**** STORED ROWS

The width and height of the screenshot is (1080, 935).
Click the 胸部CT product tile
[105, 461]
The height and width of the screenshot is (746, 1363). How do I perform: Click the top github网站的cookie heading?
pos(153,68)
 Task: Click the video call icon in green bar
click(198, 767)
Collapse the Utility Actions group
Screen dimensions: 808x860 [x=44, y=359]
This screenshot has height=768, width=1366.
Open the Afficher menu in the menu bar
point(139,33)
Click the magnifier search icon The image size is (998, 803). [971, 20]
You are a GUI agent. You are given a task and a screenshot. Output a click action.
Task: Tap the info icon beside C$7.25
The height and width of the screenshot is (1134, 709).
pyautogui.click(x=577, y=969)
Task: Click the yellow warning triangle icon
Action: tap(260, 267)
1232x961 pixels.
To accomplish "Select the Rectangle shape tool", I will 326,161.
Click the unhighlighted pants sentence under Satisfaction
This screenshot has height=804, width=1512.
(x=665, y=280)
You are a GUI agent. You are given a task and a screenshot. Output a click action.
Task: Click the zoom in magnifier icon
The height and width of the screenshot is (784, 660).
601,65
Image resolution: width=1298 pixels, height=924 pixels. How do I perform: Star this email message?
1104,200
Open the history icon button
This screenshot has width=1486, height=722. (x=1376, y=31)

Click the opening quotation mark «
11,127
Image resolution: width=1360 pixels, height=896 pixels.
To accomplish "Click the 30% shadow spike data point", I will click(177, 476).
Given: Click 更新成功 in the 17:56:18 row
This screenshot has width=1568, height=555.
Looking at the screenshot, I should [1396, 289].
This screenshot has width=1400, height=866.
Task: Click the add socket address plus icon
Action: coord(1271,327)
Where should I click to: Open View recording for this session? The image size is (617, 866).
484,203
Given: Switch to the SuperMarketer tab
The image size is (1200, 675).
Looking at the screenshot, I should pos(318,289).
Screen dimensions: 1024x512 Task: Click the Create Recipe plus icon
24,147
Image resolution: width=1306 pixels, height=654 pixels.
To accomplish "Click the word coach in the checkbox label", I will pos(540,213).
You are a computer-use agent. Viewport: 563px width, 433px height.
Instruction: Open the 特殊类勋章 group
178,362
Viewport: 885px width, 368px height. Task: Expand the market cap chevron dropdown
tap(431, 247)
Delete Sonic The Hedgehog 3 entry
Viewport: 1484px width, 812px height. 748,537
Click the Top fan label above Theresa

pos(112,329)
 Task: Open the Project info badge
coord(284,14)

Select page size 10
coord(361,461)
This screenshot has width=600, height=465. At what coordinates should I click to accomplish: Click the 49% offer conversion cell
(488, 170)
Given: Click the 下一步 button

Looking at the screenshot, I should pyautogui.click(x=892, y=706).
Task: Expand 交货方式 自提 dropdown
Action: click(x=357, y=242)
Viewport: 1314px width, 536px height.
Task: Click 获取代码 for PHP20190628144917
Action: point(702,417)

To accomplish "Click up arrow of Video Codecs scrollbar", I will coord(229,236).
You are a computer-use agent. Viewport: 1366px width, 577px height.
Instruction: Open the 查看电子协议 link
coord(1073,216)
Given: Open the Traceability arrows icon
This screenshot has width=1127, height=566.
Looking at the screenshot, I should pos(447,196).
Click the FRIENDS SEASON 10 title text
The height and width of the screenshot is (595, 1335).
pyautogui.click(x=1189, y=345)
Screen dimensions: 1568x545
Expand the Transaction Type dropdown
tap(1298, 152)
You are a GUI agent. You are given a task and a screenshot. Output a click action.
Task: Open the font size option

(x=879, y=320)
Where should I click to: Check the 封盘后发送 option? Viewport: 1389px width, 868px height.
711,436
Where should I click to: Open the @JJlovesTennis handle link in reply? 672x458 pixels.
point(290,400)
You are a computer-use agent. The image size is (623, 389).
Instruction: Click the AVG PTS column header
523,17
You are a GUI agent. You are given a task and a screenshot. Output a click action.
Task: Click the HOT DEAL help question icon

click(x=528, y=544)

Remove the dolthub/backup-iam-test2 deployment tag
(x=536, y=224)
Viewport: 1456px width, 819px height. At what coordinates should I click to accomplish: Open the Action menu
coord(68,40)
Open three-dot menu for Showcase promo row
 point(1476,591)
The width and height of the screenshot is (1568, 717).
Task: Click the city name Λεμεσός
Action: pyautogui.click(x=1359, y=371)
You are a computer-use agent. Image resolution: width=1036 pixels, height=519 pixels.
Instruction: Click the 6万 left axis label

********

* **OBJECTIVE**
Convert every line of the listing above into a numbered list, leaving out the blank lines.

* **ANSWER BELOW**
1. The width and height of the screenshot is (1080, 935).
2. Click the 胸部CT product tile
3. [105, 461]
4. The height and width of the screenshot is (746, 1363). How do I perform: Click the top github网站的cookie heading?
5. pos(153,68)
6.  Task: Click the video call icon in green bar
7. click(198, 767)
8. Collapse the Utility Actions group
9. Screen dimensions: 808x860 [x=44, y=359]
10. This screenshot has height=768, width=1366.
11. Open the Afficher menu in the menu bar
12. point(139,33)
13. Click the magnifier search icon The image size is (998, 803). [971, 20]
14. You are a GUI agent. You are given a task and a screenshot. Output a click action.
15. Task: Tap the info icon beside C$7.25
16. The height and width of the screenshot is (1134, 709).
17. pyautogui.click(x=577, y=969)
18. Task: Click the yellow warning triangle icon
19. Action: tap(260, 267)
20. 1232x961 pixels.
21. To accomplish "Select the Rectangle shape tool", I will 326,161.
22. Click the unhighlighted pants sentence under Satisfaction
23. This screenshot has height=804, width=1512.
24. (x=665, y=280)
25. You are a GUI agent. You are given a task and a screenshot. Output a click action.
26. Task: Click the zoom in magnifier icon
27. The height and width of the screenshot is (784, 660).
28. 601,65
29. Image resolution: width=1298 pixels, height=924 pixels. How do I perform: Star this email message?
30. 1104,200
31. Open the history icon button
32. This screenshot has width=1486, height=722. (x=1376, y=31)
33. Click the opening quotation mark «
34. 11,127
35. Image resolution: width=1360 pixels, height=896 pixels.
36. To accomplish "Click the 30% shadow spike data point", I will click(177, 476).
37. Given: Click 更新成功 in the 17:56:18 row
38. This screenshot has width=1568, height=555.
39. Looking at the screenshot, I should [1396, 289].
40. This screenshot has width=1400, height=866.
41. Task: Click the add socket address plus icon
42. Action: coord(1271,327)
43. Where should I click to: Open View recording for this session? The image size is (617, 866).
44. 484,203
45. Given: Switch to the SuperMarketer tab
46. The image size is (1200, 675).
47. Looking at the screenshot, I should pos(318,289).
48. Screen dimensions: 1024x512 Task: Click the Create Recipe plus icon
49. 24,147
50. Image resolution: width=1306 pixels, height=654 pixels.
51. To accomplish "Click the word coach in the checkbox label", I will pos(540,213).
52. You are a computer-use agent. Viewport: 563px width, 433px height.
53. Instruction: Open the 特殊类勋章 group
54. 178,362
55. Viewport: 885px width, 368px height. Task: Expand the market cap chevron dropdown
56. tap(431, 247)
57. Delete Sonic The Hedgehog 3 entry
58. Viewport: 1484px width, 812px height. 748,537
59. Click the Top fan label above Theresa
60. pos(112,329)
61.  Task: Open the Project info badge
62. coord(284,14)
63. Select page size 10
64. coord(361,461)
65. This screenshot has width=600, height=465. At what coordinates should I click to accomplish: Click the 49% offer conversion cell
66. (488, 170)
67. Given: Click the 下一步 button
68. Looking at the screenshot, I should pyautogui.click(x=892, y=706).
69. Task: Expand 交货方式 自提 dropdown
70. Action: click(x=357, y=242)
71. Viewport: 1314px width, 536px height.
72. Task: Click 获取代码 for PHP20190628144917
73. Action: point(702,417)
74. To accomplish "Click up arrow of Video Codecs scrollbar", I will coord(229,236).
75. You are a computer-use agent. Viewport: 1366px width, 577px height.
76. Instruction: Open the 查看电子协议 link
77. coord(1073,216)
78. Given: Open the Traceability arrows icon
79. This screenshot has width=1127, height=566.
80. Looking at the screenshot, I should pos(447,196).
81. Click the FRIENDS SEASON 10 title text
82. The height and width of the screenshot is (595, 1335).
83. pyautogui.click(x=1189, y=345)
84. Screen dimensions: 1568x545
85. Expand the Transaction Type dropdown
86. tap(1298, 152)
87. You are a GUI agent. You are given a task and a screenshot. Output a click action.
88. Task: Open the font size option
89. (x=879, y=320)
90. Where should I click to: Check the 封盘后发送 option? Viewport: 1389px width, 868px height.
91. 711,436
92. Where should I click to: Open the @JJlovesTennis handle link in reply? 672x458 pixels.
93. point(290,400)
94. You are a computer-use agent. The image size is (623, 389).
95. Instruction: Click the AVG PTS column header
96. 523,17
97. You are a GUI agent. You are given a task and a screenshot. Output a click action.
98. Task: Click the HOT DEAL help question icon
99. click(x=528, y=544)
100. Remove the dolthub/backup-iam-test2 deployment tag
101. (x=536, y=224)
102. Viewport: 1456px width, 819px height. At what coordinates should I click to accomplish: Open the Action menu
103. coord(68,40)
104. Open three-dot menu for Showcase promo row
105.  point(1476,591)
106. The width and height of the screenshot is (1568, 717).
107. Task: Click the city name Λεμεσός
108. Action: pyautogui.click(x=1359, y=371)
109. You are a computer-use agent. Image resolution: width=1036 pixels, height=519 pixels.
110. Instruction: Click the 6万 left axis label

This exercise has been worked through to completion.